In terms of formal regulations, increasing minimum standards required by building codes would raise the performance of buildings without putting higher-performance designs at a competitive price disadvantage. In addition, specifying standards on a performance basis rather than through prescriptive codes is a way to encourage innovation in the design of buildings’ systems to meet required resilience performance objectives. This would require establishing new performance measures related to resilience. A performance-based approach would also incentivize design of integrated building and FEW systems as a more effective way to meet multiple performance objectives at once compared to individual designs to meet separate system code requirements.

In terms of extralegal programs and initiatives, building rating systems currently award points for each of the food, energy, and water categories. Adding credit multipliers or bonus credits for systems that address multiple categories simultaneously would incentivize the design of more integrated systems to leverage positive interactions across FEWS. Integration of resilience objectives with existing, established programs to improve building design such as LEED for sustainability design objectives is a promising option. This would facilitate adoption by public agencies and potential legislation to stimulate more resilient design. It is also important to develop a standard for resilient design and certification that recognizes not just the resistance of structural components but also the reliance of buildings on FEWS to increase absorption, restoration, and adaptive resilience capacities.

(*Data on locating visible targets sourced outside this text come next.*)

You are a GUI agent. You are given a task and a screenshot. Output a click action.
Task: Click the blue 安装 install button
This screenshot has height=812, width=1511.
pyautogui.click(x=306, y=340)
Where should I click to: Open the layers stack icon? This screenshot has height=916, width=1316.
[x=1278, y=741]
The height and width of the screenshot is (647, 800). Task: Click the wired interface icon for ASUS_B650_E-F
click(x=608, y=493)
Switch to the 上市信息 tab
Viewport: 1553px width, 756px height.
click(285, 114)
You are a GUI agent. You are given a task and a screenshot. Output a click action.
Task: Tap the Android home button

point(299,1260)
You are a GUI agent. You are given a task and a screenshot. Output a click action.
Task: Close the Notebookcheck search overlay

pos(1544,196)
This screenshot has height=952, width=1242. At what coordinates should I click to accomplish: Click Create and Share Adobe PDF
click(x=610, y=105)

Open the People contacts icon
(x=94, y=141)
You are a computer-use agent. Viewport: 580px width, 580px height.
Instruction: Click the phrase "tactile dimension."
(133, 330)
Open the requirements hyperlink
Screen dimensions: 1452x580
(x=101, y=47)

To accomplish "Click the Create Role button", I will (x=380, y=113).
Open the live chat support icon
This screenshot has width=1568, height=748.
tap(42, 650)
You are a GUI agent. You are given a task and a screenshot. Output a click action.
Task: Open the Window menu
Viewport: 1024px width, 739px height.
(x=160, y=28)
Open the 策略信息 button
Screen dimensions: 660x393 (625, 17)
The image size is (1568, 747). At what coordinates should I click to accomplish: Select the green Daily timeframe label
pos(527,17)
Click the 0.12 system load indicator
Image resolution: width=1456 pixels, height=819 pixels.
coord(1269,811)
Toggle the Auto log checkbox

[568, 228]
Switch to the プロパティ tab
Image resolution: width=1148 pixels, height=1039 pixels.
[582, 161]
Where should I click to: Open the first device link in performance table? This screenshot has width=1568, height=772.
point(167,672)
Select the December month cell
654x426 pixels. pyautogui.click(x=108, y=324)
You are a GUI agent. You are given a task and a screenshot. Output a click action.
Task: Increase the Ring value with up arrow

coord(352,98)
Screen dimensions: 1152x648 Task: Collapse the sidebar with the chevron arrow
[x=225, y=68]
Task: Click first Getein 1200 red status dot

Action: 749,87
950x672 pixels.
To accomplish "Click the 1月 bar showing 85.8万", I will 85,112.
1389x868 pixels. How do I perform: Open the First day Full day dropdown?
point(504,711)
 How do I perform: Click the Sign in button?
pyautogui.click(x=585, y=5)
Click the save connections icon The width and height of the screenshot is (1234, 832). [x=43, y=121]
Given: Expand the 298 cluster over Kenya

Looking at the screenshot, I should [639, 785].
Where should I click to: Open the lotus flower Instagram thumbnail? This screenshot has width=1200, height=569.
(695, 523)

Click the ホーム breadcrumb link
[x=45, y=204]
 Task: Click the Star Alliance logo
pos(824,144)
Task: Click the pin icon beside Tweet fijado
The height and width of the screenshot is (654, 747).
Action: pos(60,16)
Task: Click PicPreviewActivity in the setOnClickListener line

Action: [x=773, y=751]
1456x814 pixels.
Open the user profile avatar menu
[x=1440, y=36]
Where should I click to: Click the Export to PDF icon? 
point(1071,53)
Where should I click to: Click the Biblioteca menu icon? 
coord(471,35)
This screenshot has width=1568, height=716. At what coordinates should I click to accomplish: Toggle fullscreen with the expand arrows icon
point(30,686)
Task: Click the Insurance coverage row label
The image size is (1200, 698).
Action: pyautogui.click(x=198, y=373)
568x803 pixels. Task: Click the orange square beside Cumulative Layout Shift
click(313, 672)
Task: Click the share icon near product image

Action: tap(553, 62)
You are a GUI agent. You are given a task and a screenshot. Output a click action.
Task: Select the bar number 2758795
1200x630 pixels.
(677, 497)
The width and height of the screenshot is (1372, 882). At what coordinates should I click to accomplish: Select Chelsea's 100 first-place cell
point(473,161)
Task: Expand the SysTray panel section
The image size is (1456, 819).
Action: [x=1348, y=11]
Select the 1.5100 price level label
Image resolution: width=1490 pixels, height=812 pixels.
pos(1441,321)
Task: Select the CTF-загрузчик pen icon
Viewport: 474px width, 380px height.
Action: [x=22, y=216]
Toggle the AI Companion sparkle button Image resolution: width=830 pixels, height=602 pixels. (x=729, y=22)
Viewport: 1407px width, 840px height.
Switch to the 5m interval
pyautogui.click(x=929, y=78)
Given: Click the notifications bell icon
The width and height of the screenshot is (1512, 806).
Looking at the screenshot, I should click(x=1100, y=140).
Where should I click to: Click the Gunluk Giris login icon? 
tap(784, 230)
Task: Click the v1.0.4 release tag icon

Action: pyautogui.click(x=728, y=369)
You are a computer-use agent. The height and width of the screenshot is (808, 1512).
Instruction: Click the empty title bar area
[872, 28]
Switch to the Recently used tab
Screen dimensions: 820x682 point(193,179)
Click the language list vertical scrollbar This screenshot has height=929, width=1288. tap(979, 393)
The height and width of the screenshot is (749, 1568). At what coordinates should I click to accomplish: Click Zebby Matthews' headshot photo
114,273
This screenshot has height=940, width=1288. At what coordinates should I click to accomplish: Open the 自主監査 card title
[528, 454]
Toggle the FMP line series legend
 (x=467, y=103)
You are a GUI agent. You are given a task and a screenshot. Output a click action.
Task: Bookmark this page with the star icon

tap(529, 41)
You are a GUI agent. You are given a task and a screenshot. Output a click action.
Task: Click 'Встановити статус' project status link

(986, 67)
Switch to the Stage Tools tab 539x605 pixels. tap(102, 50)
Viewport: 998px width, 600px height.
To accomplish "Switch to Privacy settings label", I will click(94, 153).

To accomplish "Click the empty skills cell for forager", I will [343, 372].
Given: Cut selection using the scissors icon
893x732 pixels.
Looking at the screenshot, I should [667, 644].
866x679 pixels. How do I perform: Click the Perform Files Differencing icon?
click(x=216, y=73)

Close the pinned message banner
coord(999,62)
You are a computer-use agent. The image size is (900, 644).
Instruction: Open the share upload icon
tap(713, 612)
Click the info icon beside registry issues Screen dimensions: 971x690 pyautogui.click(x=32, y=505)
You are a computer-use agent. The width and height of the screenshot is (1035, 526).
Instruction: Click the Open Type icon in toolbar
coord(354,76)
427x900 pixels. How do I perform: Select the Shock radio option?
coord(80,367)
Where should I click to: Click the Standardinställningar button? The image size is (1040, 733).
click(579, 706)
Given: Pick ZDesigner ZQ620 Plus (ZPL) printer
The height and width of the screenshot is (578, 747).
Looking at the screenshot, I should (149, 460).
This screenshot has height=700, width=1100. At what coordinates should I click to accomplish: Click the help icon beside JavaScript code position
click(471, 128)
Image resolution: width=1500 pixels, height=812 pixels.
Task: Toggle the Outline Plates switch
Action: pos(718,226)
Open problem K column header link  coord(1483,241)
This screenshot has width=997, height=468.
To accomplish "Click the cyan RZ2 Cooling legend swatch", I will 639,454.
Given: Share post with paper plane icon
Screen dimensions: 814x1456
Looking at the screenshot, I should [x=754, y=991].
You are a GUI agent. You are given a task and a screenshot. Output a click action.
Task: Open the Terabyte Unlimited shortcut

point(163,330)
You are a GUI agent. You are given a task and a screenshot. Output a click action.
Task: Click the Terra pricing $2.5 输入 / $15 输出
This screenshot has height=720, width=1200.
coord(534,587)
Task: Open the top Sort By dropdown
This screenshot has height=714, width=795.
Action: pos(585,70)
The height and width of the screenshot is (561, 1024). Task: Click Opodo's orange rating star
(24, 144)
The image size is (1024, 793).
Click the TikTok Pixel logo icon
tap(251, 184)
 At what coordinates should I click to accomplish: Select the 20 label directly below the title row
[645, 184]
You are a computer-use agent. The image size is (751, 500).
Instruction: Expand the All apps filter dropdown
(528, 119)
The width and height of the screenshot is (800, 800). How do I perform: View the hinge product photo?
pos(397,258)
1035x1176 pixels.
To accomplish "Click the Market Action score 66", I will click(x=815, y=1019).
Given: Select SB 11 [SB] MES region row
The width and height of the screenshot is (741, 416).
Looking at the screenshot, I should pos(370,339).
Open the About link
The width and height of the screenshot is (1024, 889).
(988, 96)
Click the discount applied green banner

Finally, in terms of societal incentives, the general public will need to have a shift in mentality from commending those who manage to bounce back after suffering losses to celebrating stories of superior planning and precautionary actions. Valuing the undertaking of preventative measures before a disaster occurs will help create societal incentives for motivating more resilient design. Demonstrating the public benefit of more resilient design will increase the social impetus to make these changes in design practices. This can be done through cost-effectiveness studies to show decreased losses and reduced economic burden of disasters with more resilient design, as well as increased human survival and availability of FEW resources through any disruptions that may occur.

Buildings and FEWS are closely linked, and both are critical to the continued survival and growth of our communities. Through designs and retrofits that better integrate buildings and their linked FEWS, we have the potential to create buildings and systems that perform more positively in the face of disruptions, particularly after a disaster event to continue provision of services to the community. Drivers involving economic incentives, legal regulations, and social incentives exist to motivate more resilient design. Work in any one of these areas would help support these efforts, but coordination among all three would significantly impact the creation of integrated buildings and FEWS to increase the resilience of our communities and these critical systems on which they depend.

The author acknowledges support for this work by the National Science Foundation through Grant No. CNS-1541074.

The author has no competing interests to declare.